Repeat the lines below word for word, from the line with "The height and width of the screenshot is (156, 369)." to the line with "The height and width of the screenshot is (400, 653).", both included.

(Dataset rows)
====

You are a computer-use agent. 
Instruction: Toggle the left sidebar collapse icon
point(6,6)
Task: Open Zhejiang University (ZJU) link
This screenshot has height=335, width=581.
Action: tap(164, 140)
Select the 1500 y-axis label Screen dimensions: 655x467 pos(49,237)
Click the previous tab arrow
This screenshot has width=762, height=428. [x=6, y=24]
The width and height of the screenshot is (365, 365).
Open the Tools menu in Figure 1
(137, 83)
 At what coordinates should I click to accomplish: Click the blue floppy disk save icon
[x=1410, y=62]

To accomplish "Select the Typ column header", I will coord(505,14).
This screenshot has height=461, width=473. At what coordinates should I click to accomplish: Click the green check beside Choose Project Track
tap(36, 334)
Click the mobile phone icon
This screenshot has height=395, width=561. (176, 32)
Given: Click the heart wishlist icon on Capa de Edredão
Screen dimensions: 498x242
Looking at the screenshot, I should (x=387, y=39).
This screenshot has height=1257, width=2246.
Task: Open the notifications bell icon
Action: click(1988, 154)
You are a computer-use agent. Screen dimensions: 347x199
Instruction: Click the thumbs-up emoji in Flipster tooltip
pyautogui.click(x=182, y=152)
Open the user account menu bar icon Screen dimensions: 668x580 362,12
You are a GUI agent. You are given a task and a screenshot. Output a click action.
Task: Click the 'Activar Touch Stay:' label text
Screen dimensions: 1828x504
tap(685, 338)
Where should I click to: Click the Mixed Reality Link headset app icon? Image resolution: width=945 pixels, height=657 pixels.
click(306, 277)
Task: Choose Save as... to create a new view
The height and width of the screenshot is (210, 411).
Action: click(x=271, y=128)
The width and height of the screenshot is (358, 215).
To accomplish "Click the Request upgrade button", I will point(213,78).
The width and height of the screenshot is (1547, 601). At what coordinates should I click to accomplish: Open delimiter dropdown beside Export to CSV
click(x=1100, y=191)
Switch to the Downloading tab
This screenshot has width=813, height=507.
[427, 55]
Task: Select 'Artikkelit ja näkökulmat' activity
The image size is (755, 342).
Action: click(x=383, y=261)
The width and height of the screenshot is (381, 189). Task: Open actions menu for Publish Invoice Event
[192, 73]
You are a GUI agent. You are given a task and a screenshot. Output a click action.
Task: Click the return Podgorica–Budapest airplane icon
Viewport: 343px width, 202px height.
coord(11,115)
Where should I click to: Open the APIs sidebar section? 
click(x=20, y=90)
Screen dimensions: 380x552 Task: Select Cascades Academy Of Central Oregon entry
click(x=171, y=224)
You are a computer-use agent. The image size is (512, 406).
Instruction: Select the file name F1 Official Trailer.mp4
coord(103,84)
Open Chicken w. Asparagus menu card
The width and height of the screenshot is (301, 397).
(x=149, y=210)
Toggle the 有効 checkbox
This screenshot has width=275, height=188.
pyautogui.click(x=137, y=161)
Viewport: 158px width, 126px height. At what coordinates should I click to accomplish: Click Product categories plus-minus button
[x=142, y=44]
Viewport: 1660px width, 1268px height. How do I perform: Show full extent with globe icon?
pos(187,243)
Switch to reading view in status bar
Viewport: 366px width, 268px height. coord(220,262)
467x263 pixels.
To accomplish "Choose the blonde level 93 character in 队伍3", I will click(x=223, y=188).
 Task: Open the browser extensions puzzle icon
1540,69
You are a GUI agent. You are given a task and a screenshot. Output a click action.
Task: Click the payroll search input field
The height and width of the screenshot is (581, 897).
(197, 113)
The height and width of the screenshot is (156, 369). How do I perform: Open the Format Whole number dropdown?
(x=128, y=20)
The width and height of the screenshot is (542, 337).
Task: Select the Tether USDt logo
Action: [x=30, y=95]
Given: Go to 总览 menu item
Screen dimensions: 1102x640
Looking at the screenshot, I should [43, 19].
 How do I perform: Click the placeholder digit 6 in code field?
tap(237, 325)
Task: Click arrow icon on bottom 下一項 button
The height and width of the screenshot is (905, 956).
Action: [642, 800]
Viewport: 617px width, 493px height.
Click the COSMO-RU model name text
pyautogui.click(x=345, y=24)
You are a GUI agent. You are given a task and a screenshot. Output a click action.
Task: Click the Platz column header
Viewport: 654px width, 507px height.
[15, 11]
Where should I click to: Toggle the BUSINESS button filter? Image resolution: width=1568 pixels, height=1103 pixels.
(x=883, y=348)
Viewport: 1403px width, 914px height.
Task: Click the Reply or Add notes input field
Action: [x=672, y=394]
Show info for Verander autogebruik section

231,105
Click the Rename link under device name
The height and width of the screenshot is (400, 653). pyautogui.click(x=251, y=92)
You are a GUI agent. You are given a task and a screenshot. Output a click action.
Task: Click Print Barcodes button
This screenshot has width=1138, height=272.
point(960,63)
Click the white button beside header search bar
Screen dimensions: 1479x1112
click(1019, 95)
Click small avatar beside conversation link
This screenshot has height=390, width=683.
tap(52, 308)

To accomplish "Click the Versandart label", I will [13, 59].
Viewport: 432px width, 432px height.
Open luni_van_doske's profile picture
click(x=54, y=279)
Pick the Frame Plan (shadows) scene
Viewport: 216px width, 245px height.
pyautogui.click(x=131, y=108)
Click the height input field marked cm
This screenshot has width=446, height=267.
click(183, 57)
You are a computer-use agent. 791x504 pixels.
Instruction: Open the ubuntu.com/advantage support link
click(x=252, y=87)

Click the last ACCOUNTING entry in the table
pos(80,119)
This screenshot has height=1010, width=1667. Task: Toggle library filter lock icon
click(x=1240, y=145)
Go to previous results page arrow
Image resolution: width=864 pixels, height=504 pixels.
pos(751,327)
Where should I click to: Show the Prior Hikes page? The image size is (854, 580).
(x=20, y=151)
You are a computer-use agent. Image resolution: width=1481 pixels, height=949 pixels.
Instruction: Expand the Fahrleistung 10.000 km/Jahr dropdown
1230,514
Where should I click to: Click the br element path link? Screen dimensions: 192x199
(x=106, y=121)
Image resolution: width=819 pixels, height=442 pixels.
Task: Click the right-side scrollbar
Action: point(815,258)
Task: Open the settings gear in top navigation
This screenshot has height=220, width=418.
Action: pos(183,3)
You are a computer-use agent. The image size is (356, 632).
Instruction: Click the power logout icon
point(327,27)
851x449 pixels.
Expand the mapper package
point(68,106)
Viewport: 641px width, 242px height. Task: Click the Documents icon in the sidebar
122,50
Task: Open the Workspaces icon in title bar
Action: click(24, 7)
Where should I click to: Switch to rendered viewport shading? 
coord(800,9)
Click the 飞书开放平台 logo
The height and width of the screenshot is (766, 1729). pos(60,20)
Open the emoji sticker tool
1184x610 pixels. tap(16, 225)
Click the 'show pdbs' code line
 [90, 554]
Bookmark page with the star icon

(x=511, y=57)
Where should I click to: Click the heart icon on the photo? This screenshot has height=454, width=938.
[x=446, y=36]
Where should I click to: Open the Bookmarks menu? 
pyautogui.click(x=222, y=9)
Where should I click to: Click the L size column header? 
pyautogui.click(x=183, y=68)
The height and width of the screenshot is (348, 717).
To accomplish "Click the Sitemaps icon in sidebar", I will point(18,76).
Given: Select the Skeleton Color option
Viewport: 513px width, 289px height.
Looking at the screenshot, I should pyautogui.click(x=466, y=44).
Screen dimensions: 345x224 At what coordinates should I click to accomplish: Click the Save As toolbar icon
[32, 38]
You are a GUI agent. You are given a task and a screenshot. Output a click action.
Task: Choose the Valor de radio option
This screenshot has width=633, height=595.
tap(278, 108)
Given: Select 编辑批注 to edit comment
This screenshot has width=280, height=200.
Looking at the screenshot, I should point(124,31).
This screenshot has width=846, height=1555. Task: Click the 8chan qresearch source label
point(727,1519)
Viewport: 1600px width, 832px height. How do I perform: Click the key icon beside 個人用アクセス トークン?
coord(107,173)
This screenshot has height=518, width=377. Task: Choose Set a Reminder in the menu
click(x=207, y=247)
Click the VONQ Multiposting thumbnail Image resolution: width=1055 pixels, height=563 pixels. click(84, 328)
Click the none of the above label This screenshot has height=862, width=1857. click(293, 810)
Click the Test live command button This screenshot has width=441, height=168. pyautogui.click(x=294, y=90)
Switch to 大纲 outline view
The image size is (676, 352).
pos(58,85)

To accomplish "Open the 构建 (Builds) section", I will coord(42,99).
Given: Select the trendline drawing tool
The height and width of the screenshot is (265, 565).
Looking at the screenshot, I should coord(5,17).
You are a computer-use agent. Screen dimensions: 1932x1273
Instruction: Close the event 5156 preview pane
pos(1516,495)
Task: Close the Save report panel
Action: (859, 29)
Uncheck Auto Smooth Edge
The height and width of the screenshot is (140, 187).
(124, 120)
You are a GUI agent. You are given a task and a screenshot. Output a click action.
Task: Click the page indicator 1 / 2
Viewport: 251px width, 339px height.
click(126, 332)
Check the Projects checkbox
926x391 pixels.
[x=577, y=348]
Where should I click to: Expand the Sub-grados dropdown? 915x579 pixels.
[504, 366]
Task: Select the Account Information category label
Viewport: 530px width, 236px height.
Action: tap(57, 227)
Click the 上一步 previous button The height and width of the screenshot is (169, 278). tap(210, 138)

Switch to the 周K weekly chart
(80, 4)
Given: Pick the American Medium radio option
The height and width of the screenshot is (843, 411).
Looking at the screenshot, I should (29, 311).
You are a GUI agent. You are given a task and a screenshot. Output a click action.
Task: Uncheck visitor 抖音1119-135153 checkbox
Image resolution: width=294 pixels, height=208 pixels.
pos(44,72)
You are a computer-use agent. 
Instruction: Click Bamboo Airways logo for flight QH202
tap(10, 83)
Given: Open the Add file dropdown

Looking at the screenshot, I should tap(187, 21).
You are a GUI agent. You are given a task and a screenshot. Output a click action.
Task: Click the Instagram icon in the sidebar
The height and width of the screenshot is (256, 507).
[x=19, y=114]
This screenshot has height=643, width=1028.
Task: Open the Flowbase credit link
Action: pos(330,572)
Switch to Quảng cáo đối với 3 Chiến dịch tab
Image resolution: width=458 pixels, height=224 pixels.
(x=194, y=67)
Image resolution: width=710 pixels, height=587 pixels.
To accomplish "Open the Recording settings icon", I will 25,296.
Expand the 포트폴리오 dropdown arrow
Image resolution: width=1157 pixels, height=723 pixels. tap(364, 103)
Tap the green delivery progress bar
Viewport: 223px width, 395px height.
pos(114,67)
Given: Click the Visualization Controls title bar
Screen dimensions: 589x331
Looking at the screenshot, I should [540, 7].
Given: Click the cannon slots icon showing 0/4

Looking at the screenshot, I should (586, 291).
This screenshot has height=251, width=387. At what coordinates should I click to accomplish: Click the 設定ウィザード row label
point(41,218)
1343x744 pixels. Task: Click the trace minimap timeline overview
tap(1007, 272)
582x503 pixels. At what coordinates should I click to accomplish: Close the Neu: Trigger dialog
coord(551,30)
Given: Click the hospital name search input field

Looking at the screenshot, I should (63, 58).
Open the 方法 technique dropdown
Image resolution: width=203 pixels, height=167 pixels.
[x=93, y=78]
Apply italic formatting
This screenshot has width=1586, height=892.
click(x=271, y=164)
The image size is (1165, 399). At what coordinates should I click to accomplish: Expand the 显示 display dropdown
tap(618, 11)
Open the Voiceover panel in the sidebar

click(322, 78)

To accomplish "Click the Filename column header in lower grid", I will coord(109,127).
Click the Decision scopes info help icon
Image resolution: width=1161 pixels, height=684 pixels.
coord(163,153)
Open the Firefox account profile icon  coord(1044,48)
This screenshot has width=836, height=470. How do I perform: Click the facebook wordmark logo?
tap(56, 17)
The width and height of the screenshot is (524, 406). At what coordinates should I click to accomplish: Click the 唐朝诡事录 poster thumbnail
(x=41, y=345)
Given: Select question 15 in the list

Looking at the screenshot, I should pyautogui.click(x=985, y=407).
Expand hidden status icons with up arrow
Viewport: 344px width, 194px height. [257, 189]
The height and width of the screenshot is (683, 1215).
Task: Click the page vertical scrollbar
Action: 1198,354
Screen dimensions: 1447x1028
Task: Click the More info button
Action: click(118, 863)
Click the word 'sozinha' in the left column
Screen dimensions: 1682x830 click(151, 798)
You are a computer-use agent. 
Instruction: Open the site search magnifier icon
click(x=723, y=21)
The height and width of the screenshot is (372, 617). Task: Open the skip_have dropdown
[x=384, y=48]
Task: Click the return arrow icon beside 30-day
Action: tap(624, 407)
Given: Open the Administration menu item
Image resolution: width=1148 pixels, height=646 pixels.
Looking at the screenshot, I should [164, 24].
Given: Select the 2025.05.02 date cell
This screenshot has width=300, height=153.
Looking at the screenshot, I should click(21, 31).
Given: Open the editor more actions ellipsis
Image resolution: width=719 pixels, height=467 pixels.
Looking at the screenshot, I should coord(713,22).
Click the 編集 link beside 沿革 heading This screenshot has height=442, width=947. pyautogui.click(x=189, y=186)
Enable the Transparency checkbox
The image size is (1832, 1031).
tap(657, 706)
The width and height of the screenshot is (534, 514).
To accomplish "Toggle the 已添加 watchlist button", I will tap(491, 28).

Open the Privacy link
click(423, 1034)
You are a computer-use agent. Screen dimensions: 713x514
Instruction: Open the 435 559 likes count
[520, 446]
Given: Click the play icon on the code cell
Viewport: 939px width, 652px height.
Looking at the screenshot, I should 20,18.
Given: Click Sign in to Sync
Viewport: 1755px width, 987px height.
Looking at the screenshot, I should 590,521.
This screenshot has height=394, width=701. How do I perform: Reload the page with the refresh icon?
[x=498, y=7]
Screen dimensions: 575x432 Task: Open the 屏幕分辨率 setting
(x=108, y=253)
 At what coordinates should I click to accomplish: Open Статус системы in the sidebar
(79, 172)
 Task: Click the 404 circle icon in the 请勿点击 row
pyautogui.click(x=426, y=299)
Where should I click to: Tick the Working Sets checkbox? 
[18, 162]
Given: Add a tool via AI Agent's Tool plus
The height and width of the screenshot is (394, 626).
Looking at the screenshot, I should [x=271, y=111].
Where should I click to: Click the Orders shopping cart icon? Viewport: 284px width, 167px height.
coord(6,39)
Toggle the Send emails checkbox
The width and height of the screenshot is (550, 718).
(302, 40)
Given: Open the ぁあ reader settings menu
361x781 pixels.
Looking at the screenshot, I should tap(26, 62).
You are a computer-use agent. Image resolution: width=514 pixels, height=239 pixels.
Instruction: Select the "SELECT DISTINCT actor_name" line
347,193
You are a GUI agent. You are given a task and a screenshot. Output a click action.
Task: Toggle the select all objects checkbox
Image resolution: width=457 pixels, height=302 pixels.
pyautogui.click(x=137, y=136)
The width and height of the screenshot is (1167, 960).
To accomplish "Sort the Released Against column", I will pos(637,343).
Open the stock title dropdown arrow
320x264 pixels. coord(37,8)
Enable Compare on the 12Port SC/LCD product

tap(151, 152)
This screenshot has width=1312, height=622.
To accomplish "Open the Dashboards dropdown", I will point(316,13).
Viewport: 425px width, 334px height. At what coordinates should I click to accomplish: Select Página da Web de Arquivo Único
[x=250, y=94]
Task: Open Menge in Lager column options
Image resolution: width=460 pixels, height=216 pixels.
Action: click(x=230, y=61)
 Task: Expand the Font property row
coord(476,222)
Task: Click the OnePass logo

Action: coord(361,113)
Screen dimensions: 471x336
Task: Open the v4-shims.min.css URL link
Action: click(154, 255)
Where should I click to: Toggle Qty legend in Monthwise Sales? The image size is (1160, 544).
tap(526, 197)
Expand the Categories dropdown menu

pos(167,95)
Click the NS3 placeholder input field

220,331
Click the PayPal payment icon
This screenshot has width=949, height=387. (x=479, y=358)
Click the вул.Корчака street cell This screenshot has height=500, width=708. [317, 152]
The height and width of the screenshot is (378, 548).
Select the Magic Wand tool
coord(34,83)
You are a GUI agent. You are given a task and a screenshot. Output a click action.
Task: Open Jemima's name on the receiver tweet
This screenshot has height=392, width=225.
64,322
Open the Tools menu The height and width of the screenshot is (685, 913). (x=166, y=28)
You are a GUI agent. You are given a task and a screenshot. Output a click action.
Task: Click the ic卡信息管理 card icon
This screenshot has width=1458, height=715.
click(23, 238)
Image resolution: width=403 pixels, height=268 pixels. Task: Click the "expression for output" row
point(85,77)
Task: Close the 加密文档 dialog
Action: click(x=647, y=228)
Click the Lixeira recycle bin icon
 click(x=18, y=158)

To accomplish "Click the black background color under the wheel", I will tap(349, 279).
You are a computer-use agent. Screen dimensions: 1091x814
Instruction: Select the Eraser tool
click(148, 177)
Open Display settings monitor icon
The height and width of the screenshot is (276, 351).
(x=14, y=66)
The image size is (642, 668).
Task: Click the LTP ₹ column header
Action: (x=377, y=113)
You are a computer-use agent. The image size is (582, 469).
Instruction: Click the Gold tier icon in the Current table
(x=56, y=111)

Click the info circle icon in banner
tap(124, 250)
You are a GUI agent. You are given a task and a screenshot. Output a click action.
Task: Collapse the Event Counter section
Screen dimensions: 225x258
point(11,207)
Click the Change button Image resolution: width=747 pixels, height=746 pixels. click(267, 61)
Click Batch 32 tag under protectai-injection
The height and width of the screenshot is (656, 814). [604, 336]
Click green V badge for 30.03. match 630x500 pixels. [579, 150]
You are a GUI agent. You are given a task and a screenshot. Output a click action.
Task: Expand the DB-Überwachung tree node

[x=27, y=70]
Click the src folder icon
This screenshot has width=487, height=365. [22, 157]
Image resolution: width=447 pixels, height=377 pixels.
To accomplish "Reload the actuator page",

====

→ TASK SOLUTION
The height and width of the screenshot is (156, 369). How do I perform: Open the Format Whole number dropdown?
(x=128, y=20)
The width and height of the screenshot is (542, 337).
Task: Select the Tether USDt logo
Action: [x=30, y=95]
Given: Go to 总览 menu item
Screen dimensions: 1102x640
Looking at the screenshot, I should [43, 19].
 How do I perform: Click the placeholder digit 6 in code field?
tap(237, 325)
Task: Click arrow icon on bottom 下一項 button
The height and width of the screenshot is (905, 956).
Action: [642, 800]
Viewport: 617px width, 493px height.
Click the COSMO-RU model name text
pyautogui.click(x=345, y=24)
You are a GUI agent. You are given a task and a screenshot. Output a click action.
Task: Click the Platz column header
Viewport: 654px width, 507px height.
[15, 11]
Where should I click to: Toggle the BUSINESS button filter? Image resolution: width=1568 pixels, height=1103 pixels.
(x=883, y=348)
Viewport: 1403px width, 914px height.
Task: Click the Reply or Add notes input field
Action: [x=672, y=394]
Show info for Verander autogebruik section

231,105
Click the Rename link under device name
The height and width of the screenshot is (400, 653). pyautogui.click(x=251, y=92)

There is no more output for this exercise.